Question

Write a polynomial function of least degree with integral coefficients the zeros of which include 2 and $$4i$$.

Answer

**step1 Identify all the zeros of the polynomial**

A polynomial function with integral coefficients must have its complex roots appearing in conjugate pairs. Since $$4i$$ is a zero, its complex conjugate, $$-4i$$, must also be a zero. Therefore, the zeros of the polynomial are $$2$$, $$4i$$, and $$-4i$$.
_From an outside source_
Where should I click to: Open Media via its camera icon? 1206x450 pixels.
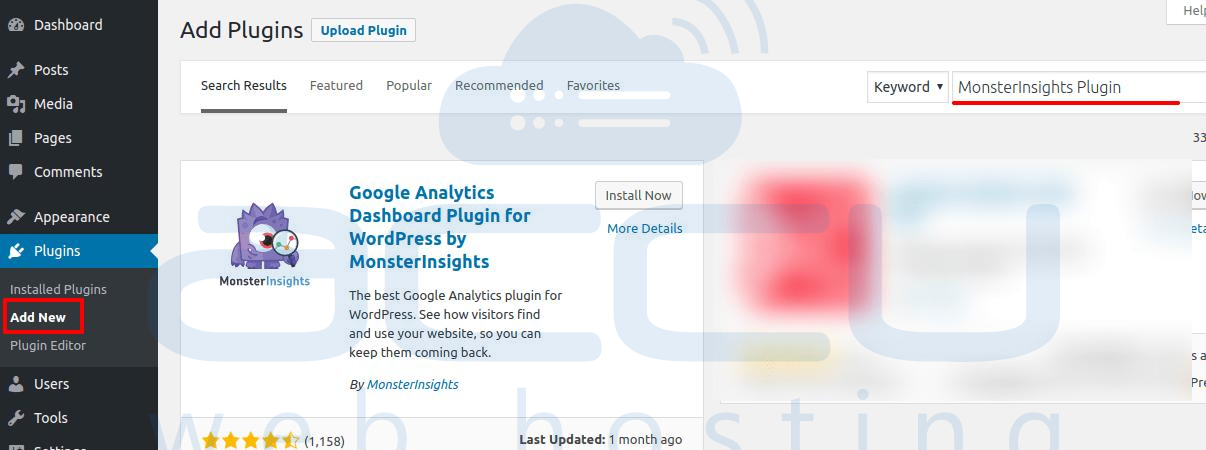pyautogui.click(x=16, y=104)
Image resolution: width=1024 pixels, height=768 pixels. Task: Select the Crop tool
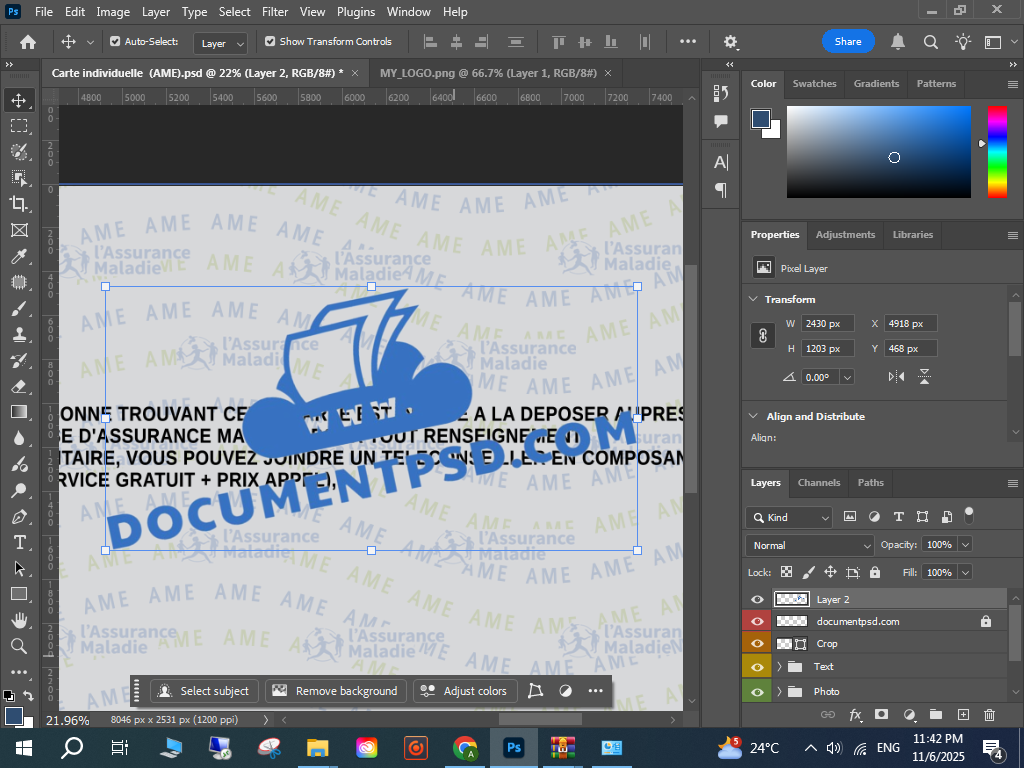[19, 204]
**step2 Construct the factors from the identified zeros**

If 'a' is a zero of a polynomial, then $$(x - a)$$ is a factor of the polynomial. Using this principle, we can write the factors corresponding to each zero:

Factors: (x - 2), (x - 4i), (x - (-4i))

The last factor simplifies to $$(x + 4i)$$.

**step3 Multiply the factors involving complex conjugates**

It is often easier to multiply the factors that are complex conjugates first, as their product will result in a polynomial with real coefficients. We will use the difference of squares formula, $$(a - b)(a + b) = a^2 - b^2$$:

$$(x - 4i)(x + 4i) = x^2 - (4i)^2$$

Since $$i^2 = -1$$, we substitute this value:

$$x^2 - (4^2 \times i^2) = x^2 - (16 \times (-1)) = x^2 + 16$$

**step4 Multiply the remaining factors to form the polynomial**

Now, we multiply the result from the previous step by the remaining factor $$(x - 2)$$ to obtain the polynomial function of least degree:

$$P(x) = (x - 2)(x^2 + 16)$$

We distribute the terms:

$$P(x) = x(x^2 + 16) - 2(x^2 + 16)$$

$$P(x) = x^3 + 16x - 2x^2 - 32$$

**step5 Write the polynomial in standard form and verify coefficients**

Rearrange the terms in descending order of their exponents to write the polynomial in standard form. Also, verify that all coefficients are integers.

$$P(x) = x^3 - 2x^2 + 16x - 32$$

The coefficients are $$1$$, $$-2$$, $$16$$, and $$-32$$, which are all integers. This is the polynomial function of least degree with the given zeros and integral coefficients.